TASK DESCRIPTION » Produce an exact copy of the first line of the data below and each line after it, please, up to and including the one with "Given: Go to page 2 of results".

SUPPLIED MATERIAL »
==================================================

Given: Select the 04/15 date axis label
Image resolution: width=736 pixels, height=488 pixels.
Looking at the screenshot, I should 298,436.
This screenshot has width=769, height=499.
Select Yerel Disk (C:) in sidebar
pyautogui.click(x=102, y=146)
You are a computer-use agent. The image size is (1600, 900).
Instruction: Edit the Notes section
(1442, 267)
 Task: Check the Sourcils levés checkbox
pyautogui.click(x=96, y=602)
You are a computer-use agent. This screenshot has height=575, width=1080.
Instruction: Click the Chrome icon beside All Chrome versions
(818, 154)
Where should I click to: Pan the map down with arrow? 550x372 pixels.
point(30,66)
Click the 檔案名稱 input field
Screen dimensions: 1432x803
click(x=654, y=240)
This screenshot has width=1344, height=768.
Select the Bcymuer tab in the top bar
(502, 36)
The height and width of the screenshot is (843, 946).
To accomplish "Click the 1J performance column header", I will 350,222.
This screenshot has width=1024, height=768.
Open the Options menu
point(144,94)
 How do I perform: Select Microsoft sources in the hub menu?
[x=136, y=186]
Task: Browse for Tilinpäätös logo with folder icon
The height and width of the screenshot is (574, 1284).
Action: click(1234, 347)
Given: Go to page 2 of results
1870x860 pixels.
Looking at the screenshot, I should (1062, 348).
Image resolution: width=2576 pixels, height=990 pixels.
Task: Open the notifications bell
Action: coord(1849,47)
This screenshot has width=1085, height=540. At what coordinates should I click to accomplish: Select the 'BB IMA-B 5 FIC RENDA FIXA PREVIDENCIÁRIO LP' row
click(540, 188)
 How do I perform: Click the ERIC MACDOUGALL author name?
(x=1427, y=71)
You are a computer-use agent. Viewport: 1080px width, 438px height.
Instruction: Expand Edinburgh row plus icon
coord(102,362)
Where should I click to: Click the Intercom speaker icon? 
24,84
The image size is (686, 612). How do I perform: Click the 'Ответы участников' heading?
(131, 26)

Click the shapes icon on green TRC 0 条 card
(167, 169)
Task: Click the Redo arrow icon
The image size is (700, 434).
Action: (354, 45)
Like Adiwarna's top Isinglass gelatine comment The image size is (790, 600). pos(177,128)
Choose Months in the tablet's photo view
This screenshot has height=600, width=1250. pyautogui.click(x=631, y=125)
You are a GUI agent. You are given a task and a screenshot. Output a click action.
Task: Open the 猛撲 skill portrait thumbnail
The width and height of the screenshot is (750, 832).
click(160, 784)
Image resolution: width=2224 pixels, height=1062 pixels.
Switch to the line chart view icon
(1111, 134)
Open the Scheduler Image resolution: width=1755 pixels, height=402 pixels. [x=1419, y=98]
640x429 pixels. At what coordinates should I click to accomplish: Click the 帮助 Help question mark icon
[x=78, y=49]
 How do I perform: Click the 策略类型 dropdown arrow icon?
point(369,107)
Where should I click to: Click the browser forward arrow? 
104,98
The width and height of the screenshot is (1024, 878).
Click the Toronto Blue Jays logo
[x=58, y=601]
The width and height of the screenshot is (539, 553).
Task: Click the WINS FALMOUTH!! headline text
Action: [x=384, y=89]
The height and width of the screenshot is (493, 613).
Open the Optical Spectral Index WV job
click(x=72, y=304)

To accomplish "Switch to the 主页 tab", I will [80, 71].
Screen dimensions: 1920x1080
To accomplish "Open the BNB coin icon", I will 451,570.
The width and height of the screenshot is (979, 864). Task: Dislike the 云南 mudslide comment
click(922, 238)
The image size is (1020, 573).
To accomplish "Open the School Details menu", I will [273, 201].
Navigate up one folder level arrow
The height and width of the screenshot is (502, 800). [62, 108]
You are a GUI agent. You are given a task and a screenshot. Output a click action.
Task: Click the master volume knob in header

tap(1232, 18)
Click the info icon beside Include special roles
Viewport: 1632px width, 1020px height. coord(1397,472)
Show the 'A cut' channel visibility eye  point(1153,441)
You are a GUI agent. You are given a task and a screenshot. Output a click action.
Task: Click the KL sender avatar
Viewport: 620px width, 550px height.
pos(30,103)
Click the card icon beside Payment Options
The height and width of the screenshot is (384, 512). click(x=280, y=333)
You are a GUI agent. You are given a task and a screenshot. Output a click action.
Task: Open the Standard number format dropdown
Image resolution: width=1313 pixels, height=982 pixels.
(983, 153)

==================================================

THE ANSWER »
Given: Select the 04/15 date axis label
Image resolution: width=736 pixels, height=488 pixels.
Looking at the screenshot, I should 298,436.
This screenshot has width=769, height=499.
Select Yerel Disk (C:) in sidebar
pyautogui.click(x=102, y=146)
You are a computer-use agent. The image size is (1600, 900).
Instruction: Edit the Notes section
(1442, 267)
 Task: Check the Sourcils levés checkbox
pyautogui.click(x=96, y=602)
You are a computer-use agent. This screenshot has height=575, width=1080.
Instruction: Click the Chrome icon beside All Chrome versions
(818, 154)
Where should I click to: Pan the map down with arrow? 550x372 pixels.
point(30,66)
Click the 檔案名稱 input field
Screen dimensions: 1432x803
click(x=654, y=240)
This screenshot has width=1344, height=768.
Select the Bcymuer tab in the top bar
(502, 36)
The height and width of the screenshot is (843, 946).
To accomplish "Click the 1J performance column header", I will 350,222.
This screenshot has width=1024, height=768.
Open the Options menu
point(144,94)
 How do I perform: Select Microsoft sources in the hub menu?
[x=136, y=186]
Task: Browse for Tilinpäätös logo with folder icon
The height and width of the screenshot is (574, 1284).
Action: click(1234, 347)
Given: Go to page 2 of results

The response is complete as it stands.